Think tank, fondations et Bilderberg

Au-delà de son patrimoine familial et financier, Henri de Castries est un homme de réseaux et d’influence. De par ses positions, il a su mener une campagne de levée de fonds extrêmement efficace pour François Fillon, d’environ 3 millions d’euros à ce jour. Il est également membre de plusieurs des cercles parmi les plus prestigieux de France et du monde :

  • Président de l’Institut Montaigne. Un think tank créé en 2000, qui regroupe des cadres d’entreprises, de hauts-fonctionnaires, des universitaires et des représentants de la société civile qui débattent sur les enjeux de politique publique à long terme.
  • Ancien administrateur du Louvre.

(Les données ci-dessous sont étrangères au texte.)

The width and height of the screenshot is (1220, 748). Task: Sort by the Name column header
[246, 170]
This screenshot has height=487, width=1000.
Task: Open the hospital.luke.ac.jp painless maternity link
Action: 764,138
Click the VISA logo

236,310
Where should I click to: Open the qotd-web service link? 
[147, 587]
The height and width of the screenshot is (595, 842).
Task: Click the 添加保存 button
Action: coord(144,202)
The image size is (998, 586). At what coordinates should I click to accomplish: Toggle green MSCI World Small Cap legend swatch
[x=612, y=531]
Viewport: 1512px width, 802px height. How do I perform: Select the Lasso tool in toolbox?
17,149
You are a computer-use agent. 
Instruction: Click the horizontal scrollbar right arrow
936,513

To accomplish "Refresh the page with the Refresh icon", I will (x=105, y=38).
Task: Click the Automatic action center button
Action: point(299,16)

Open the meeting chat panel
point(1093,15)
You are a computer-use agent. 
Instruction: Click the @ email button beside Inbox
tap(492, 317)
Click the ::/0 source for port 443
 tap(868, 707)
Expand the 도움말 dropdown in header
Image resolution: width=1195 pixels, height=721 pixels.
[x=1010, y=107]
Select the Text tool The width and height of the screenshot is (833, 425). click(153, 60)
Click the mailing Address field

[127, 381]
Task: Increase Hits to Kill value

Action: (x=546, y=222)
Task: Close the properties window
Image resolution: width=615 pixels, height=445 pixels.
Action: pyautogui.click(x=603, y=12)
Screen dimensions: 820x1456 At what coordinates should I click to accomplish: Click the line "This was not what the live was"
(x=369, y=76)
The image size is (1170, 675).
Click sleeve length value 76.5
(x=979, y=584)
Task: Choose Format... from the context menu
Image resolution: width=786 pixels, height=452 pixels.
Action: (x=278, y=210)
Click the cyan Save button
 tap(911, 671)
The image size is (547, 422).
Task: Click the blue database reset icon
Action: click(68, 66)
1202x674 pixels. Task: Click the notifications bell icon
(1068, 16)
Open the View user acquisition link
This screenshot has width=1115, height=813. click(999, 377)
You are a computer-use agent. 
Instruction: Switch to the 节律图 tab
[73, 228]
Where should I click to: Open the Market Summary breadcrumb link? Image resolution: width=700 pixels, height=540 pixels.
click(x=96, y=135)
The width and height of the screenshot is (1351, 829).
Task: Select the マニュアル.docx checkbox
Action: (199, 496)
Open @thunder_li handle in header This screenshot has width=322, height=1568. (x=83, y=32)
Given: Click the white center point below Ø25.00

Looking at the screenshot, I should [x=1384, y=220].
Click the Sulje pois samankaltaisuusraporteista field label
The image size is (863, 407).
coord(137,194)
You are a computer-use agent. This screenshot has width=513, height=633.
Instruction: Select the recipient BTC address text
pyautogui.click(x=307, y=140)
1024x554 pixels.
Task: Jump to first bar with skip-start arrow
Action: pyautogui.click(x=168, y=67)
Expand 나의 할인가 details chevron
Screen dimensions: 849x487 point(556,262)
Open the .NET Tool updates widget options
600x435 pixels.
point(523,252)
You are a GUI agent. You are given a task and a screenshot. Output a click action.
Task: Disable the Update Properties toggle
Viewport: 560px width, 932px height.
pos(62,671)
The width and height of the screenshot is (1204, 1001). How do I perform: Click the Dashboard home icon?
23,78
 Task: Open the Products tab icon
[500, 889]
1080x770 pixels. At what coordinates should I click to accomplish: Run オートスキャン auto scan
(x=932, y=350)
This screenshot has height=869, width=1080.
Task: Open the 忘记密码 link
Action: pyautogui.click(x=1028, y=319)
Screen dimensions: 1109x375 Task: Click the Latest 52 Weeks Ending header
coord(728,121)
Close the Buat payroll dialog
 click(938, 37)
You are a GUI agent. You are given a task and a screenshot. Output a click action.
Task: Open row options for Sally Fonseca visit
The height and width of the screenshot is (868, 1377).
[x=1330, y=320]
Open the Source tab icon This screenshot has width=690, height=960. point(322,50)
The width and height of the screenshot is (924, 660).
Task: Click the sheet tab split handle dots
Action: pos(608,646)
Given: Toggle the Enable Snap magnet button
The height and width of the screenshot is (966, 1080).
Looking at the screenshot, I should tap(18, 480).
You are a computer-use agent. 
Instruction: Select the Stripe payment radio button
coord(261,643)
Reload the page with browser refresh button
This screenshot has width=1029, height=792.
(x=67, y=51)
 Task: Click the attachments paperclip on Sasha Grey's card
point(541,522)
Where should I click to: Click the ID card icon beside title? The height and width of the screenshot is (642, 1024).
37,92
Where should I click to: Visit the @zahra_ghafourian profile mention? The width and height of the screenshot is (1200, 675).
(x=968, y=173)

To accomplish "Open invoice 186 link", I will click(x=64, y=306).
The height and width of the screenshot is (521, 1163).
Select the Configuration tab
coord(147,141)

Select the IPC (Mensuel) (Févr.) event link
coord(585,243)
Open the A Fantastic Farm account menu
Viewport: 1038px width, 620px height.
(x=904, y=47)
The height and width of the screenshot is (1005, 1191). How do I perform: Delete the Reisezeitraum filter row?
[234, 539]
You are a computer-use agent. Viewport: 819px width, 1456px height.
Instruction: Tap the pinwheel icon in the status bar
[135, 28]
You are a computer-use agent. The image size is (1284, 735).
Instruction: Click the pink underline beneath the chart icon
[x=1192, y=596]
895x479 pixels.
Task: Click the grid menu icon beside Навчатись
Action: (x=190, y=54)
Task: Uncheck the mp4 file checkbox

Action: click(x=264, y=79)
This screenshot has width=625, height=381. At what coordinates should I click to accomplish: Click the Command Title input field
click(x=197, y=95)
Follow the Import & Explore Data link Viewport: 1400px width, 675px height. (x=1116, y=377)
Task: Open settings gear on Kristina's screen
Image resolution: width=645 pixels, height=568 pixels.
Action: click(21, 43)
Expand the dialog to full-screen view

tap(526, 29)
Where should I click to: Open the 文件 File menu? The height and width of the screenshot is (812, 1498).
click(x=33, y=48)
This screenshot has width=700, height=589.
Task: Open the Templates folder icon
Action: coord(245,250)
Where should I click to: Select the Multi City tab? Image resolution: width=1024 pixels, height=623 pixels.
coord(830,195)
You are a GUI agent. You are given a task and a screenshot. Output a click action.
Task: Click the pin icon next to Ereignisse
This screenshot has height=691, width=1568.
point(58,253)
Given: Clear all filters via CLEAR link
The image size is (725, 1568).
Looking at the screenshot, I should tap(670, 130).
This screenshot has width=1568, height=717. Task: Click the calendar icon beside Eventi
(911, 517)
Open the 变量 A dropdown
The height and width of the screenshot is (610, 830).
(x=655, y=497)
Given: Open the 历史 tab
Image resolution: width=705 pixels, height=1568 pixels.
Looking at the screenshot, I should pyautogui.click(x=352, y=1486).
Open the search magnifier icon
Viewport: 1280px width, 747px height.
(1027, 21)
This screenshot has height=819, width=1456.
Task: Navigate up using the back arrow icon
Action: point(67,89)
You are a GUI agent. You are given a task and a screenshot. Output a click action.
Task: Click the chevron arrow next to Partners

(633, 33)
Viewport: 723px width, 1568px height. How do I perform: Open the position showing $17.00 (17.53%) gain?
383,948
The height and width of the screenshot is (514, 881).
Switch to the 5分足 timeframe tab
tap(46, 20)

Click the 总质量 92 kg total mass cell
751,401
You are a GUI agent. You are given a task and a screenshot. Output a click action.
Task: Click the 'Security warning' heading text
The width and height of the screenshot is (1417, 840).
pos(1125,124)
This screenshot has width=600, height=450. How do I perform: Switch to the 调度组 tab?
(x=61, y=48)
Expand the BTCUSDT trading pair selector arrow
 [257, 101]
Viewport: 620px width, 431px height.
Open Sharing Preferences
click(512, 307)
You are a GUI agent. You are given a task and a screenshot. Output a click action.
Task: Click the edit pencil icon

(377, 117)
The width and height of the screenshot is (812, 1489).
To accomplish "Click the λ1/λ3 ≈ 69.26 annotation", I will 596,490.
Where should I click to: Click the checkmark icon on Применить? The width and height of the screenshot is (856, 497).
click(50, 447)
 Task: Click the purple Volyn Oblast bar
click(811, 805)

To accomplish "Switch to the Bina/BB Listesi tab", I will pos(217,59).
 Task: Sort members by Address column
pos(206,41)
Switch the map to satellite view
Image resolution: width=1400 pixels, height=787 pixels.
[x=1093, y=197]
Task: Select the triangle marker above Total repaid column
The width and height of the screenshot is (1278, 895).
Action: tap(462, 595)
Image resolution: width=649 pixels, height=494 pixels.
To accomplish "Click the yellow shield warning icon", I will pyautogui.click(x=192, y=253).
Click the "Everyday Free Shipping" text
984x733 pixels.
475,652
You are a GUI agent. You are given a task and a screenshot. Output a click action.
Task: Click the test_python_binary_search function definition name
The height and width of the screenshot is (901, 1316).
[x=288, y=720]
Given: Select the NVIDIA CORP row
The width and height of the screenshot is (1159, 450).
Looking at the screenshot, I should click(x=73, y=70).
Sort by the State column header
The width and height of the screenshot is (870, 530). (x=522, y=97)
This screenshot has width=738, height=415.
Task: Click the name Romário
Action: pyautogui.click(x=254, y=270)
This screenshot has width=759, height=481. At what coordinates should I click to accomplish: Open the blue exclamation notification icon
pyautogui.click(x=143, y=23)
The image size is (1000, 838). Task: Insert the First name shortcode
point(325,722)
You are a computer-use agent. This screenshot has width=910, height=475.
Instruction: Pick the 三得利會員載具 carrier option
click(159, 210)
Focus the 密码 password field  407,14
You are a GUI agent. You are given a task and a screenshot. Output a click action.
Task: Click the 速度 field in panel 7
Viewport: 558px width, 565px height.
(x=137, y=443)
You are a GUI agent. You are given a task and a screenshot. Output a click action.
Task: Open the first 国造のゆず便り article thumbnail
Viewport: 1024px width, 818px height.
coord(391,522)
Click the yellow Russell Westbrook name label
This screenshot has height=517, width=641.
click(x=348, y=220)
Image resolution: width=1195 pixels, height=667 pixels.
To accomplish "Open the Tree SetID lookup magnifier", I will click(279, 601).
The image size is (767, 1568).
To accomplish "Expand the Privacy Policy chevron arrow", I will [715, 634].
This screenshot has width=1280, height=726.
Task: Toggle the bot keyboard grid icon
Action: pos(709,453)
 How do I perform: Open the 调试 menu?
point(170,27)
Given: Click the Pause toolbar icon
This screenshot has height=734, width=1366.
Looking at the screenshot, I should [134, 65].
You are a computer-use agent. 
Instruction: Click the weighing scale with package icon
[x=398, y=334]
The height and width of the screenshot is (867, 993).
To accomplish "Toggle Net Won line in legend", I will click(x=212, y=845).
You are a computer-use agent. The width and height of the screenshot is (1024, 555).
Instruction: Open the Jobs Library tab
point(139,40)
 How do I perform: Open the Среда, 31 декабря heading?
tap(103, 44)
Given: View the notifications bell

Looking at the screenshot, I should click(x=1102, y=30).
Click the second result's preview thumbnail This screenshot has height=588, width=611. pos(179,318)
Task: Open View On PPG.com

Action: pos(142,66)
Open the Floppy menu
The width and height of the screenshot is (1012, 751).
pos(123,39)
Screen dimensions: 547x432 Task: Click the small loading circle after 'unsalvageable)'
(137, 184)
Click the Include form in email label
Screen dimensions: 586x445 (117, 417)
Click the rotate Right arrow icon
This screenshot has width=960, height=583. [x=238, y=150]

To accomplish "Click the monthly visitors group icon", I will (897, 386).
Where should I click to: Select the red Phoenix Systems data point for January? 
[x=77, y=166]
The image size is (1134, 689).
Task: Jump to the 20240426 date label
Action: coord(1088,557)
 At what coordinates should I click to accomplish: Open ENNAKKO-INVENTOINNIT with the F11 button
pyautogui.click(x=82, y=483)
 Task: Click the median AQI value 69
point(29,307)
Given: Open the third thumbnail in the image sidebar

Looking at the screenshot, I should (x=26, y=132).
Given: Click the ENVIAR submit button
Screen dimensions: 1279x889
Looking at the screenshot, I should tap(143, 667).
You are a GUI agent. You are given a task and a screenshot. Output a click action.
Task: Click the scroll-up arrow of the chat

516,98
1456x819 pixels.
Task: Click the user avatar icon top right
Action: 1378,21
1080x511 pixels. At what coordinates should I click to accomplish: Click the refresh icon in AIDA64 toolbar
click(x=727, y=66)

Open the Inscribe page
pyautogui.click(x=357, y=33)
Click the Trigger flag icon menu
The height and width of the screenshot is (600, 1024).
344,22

Un poste symbolique mais qui en dit long sur les cadeaux, titres et fonctions que l’on peut obtenir dans l’entre-soi du gotha.
  • Enfin, et c’est là que les complotistes et anti-complotistes de tous bords vont s’écharper, Henri de Castries est le Président du Bilderberg depuis 2012, ce groupe d’influence totalement opaque qui réunit chaque année environ 150 des actuels et futurs décideurs du monde. Le Bilderberg tient son nom de l’hôtel des Pays-Bas dans lequel a eu lieu sa première réunion en 1954 et, pour le décrire, le magazine Challenges utilise ces termes : « Depuis que, dans les années 70, les médias ont découvert l’existence de ces conférences d’une super-élite, dont on ne savait qui étaient les membres ni ce qu’ils faisaient, les spéculations n’ont cessé sur ce cénacle, soupçonné d’être une sorte de directoire occulte de maîtres du monde qui gouvernerait la planète à huis-clos, hors de toute légitimité démocratique ». Pour ma part, je ne crois pas aux « maîtres du monde qui se réunissent en secret ». Je parlerais plutôt du « lobbying de l’entre-soi ».

De la Croix de Castries, de surcroît de la caste

Extrêmement fortuné (même s’il est difficile de trouver des infos fiables pour obtenir un chiffre global sur ce point), Henri de Castries a longtemps fait partie du Top 10 des patrons français les mieux rémunérés de l’Hexagone. Rien que chez AXA, il possède 1,5 millions d’actions (valeur : 29,7M) et 3,1 millions d’options (difficilement estimables). Il devrait toucher 12,5 millions de prime de départ puis 1 million par an de « retraite chapeau ».  Un patrimoine qui lui permet de faire partie des mécènes du scoutisme de France, ainsi que d’être l’heureux propriétaire du château de Gâtine, en Anjou. A côté de lui, François Fillon et son manoir font pâle figure.

L’affaire PanEuroLife, un non-lieu et des questions

Avec son prédécesseur chez AXA et père spirituel Claude Bébéar, ainsi que 40 autres prévenus, il passe la décennie 2000-2010 mis en examen, avec l’épée de Damoclès de la justice au-dessus de la tête. En cause, l’affaire dite « PanEuroLife ». Une société d’assurance-vie soupçonnée d’avoir été au centre d’un vaste réseau d’évasion fiscale et de blanchiment de la France vers le Luxembourg. Malgré tous les éléments à charge, le parquet et le juge d’instruction René Grouman ont décidé de plaider le non-lieu général. Dont acte.

Un autre monde

Cet article peut sembler totalement orienté, visant à décrédibiliser un homme formidable. Je le conçois. Ce n’est pas le cas. Il s’agit juste de présenter des faits qui dressent le portrait d’un homme sans aucun doute très compétent mais totalement coupé du monde réel. Quand on passe sa vie dans le luxe, les avions et les salons, et que l’on propose à l’opposé toujours plus d’austérité aux petites gens, c’est un moindre mal.